YOUR ASSIGNMENT:
When the word "post" shows up in a line of the data below, copy that whole line.
■ ■ ■ ■
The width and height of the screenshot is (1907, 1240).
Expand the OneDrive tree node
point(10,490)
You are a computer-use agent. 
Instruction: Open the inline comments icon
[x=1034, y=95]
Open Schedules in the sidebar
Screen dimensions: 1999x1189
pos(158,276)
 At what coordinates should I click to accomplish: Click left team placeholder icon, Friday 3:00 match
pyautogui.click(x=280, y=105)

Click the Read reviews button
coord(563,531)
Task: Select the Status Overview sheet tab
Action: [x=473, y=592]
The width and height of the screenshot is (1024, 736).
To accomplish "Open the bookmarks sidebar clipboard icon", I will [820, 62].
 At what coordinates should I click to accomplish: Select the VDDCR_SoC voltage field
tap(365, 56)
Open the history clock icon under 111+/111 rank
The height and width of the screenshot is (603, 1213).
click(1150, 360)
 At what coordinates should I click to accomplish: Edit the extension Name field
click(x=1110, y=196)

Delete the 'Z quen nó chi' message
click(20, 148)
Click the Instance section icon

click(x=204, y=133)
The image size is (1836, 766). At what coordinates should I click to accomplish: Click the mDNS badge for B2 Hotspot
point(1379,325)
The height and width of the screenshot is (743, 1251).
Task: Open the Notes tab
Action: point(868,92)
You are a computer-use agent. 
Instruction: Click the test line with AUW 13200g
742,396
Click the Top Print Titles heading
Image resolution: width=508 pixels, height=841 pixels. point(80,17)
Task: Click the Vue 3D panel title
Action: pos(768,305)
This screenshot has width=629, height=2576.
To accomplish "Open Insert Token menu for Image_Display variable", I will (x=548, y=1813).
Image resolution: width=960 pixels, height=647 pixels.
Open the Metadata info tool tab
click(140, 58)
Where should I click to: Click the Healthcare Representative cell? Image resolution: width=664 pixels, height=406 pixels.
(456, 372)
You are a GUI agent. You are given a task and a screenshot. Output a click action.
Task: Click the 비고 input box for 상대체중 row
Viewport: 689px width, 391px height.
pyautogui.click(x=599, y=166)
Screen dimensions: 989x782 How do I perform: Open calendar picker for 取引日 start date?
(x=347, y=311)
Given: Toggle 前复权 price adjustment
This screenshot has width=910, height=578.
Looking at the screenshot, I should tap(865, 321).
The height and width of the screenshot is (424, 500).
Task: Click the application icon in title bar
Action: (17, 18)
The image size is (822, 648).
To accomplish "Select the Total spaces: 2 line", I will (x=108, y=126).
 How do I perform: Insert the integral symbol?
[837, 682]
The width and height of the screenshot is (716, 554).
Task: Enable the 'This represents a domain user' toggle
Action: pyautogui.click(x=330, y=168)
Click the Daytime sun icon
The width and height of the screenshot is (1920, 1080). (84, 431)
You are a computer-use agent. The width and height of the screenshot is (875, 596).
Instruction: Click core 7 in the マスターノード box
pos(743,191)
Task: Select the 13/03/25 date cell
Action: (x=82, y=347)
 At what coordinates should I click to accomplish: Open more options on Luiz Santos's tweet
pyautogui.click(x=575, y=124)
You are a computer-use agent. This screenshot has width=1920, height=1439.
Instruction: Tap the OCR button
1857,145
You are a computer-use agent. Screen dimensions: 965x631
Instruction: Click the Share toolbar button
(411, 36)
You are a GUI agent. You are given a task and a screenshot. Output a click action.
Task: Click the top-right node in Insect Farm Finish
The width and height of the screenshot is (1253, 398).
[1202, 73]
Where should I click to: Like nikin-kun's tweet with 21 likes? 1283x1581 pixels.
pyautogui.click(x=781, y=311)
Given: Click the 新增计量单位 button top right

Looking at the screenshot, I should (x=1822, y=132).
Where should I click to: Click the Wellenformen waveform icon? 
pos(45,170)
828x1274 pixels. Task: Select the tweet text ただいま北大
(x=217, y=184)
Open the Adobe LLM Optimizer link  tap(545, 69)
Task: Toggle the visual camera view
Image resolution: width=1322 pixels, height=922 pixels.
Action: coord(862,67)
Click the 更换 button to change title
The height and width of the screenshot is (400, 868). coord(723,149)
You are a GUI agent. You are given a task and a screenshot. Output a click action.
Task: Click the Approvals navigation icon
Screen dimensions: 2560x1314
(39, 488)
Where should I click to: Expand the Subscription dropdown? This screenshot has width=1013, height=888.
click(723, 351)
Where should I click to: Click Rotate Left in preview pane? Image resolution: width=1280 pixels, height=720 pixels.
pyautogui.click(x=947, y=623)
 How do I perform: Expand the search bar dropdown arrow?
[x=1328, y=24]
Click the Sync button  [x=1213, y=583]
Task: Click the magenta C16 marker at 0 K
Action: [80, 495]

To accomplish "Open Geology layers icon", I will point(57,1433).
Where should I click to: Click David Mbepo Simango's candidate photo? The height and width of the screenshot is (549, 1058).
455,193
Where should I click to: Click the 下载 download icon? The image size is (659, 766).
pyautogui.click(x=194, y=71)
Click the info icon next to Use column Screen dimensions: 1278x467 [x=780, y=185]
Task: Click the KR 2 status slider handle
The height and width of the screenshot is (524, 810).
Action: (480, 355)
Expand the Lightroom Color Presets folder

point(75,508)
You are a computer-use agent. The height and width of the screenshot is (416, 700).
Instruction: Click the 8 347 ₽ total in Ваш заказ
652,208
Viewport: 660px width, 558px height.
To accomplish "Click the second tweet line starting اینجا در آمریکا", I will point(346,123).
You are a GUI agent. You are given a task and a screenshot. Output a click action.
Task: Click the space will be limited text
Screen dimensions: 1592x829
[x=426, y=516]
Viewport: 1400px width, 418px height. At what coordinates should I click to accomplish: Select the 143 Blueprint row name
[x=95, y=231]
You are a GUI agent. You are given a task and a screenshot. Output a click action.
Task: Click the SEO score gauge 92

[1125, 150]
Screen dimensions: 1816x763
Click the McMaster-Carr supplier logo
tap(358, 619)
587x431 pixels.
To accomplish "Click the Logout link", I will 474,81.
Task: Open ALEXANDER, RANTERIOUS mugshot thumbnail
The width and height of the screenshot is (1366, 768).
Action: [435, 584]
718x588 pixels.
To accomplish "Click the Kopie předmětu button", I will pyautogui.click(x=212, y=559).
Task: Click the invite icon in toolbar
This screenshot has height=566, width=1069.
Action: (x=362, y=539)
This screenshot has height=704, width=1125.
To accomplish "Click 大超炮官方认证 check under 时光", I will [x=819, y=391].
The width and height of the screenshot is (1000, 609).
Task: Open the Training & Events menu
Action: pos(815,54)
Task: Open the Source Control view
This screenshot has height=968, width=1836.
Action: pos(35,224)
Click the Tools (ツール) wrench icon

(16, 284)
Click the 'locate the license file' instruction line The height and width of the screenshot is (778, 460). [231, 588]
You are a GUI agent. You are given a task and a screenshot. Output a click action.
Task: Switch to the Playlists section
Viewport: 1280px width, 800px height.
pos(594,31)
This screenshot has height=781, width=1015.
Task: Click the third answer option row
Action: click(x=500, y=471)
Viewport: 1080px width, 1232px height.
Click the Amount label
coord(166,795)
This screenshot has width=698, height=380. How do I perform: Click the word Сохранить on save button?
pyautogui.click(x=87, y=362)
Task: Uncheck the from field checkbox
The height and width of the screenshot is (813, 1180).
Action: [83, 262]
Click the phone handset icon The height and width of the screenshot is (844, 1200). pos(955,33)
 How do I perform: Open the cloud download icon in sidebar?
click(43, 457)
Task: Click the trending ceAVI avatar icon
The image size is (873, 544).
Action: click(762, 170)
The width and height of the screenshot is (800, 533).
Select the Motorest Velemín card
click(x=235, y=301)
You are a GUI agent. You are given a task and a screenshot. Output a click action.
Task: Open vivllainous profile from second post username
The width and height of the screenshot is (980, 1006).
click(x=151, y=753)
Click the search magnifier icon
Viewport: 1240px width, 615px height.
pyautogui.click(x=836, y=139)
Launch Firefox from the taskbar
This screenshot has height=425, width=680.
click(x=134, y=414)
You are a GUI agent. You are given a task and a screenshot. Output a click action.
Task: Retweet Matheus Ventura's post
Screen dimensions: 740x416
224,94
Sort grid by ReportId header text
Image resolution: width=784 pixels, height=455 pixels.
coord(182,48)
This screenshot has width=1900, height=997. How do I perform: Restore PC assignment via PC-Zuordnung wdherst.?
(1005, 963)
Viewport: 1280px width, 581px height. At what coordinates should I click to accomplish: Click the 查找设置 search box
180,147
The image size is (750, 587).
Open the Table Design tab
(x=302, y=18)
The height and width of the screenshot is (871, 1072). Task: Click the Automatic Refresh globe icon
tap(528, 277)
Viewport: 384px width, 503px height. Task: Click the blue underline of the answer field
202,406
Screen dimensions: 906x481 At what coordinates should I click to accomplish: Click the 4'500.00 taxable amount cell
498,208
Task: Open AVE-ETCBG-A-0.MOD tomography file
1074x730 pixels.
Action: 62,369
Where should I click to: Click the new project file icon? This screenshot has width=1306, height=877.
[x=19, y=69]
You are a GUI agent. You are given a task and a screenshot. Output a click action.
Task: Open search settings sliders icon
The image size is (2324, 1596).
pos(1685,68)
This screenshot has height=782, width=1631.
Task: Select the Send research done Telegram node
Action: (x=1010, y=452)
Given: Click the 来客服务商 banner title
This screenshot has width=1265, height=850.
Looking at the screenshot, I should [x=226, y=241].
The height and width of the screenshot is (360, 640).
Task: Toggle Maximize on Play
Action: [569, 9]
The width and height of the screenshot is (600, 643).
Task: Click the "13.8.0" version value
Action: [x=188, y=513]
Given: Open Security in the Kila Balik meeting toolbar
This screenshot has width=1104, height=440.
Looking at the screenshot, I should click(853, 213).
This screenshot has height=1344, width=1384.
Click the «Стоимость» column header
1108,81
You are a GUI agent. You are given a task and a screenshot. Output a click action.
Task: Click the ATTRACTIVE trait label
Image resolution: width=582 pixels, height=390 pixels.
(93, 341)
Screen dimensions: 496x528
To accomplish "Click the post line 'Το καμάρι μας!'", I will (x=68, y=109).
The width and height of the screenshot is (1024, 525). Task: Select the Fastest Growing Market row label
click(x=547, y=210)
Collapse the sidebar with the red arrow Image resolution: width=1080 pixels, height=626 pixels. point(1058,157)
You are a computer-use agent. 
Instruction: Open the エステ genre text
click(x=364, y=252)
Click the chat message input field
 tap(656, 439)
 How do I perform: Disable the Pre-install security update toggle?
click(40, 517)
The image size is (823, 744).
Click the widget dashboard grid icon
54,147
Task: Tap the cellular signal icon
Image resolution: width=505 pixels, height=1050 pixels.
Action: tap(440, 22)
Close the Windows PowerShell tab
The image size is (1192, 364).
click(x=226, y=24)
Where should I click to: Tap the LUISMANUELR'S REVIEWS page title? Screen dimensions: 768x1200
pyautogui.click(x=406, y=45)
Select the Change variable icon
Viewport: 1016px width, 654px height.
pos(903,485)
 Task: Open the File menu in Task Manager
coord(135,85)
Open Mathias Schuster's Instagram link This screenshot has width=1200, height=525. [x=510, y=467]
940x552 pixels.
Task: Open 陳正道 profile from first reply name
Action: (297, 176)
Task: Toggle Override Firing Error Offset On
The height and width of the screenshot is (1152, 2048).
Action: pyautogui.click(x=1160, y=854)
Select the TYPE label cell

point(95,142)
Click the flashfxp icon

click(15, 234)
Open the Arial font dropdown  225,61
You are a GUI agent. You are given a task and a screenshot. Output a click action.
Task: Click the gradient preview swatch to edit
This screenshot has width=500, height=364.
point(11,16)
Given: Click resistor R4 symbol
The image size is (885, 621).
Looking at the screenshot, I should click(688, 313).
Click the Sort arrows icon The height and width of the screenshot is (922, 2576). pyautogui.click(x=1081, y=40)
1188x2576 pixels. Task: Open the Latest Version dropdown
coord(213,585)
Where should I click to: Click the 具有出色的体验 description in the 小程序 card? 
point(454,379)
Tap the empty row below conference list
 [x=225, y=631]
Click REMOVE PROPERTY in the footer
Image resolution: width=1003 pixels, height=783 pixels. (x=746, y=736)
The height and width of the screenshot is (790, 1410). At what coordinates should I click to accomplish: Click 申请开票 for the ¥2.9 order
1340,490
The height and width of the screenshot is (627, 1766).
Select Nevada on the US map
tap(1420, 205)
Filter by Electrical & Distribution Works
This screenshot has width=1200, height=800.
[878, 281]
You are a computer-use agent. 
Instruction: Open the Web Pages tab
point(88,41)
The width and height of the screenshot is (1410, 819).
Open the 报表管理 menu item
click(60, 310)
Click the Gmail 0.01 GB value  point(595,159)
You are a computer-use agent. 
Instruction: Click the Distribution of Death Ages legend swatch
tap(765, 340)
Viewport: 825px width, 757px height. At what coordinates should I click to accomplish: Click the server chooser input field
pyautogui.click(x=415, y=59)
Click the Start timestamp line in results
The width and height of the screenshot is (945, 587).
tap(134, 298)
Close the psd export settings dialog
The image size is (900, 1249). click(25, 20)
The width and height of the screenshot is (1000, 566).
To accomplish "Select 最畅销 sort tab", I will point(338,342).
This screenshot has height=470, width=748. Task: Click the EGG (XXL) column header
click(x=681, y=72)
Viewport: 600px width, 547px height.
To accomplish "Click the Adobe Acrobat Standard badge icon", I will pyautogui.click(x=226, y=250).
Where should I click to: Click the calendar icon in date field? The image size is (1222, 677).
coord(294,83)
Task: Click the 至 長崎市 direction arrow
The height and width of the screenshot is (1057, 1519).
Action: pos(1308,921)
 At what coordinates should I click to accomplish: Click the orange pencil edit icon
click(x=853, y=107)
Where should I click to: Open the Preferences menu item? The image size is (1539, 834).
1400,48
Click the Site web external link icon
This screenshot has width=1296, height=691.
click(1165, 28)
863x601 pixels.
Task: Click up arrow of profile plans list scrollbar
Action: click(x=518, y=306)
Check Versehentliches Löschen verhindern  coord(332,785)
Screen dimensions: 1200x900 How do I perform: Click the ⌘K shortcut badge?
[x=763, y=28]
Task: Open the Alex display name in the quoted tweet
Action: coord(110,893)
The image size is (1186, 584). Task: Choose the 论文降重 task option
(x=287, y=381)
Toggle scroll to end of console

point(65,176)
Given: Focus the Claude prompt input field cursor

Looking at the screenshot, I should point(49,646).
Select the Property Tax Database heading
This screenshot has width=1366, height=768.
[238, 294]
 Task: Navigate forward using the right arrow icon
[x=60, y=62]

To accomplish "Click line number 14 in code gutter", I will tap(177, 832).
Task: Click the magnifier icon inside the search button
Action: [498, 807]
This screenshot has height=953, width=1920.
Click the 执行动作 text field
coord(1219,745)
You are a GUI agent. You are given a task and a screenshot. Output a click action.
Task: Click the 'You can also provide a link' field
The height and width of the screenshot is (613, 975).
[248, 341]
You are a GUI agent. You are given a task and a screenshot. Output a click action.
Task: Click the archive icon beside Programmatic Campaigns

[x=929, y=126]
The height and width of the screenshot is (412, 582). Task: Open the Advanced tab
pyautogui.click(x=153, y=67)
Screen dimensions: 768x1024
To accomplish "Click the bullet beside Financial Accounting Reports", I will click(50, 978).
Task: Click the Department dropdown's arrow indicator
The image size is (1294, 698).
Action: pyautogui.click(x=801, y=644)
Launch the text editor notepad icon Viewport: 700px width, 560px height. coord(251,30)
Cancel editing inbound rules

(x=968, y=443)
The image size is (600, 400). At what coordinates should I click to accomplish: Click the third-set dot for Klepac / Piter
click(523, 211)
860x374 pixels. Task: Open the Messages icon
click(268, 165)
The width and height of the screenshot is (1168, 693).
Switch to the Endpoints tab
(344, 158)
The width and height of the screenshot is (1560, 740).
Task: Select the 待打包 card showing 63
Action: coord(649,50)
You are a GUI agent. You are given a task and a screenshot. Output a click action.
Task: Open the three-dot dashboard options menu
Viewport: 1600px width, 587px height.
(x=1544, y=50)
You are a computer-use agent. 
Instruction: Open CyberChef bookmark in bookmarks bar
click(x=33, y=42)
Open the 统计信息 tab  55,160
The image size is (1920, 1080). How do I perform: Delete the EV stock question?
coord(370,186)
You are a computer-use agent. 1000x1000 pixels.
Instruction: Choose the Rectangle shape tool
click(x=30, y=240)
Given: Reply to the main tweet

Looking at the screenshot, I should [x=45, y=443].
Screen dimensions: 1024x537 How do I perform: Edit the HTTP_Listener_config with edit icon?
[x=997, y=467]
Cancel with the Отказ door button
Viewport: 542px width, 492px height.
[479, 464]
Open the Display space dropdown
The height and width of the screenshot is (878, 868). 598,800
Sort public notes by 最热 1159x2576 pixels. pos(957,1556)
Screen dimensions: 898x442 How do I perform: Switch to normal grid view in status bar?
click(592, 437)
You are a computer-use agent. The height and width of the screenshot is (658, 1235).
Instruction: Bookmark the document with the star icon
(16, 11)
■ ■ ■ ■
REPLY:
Task: Open vivllainous profile from second post username
Task: Retweet Matheus Ventura's post
To accomplish "Click the post line 'Το καμάρι μας!'", I will (x=68, y=109).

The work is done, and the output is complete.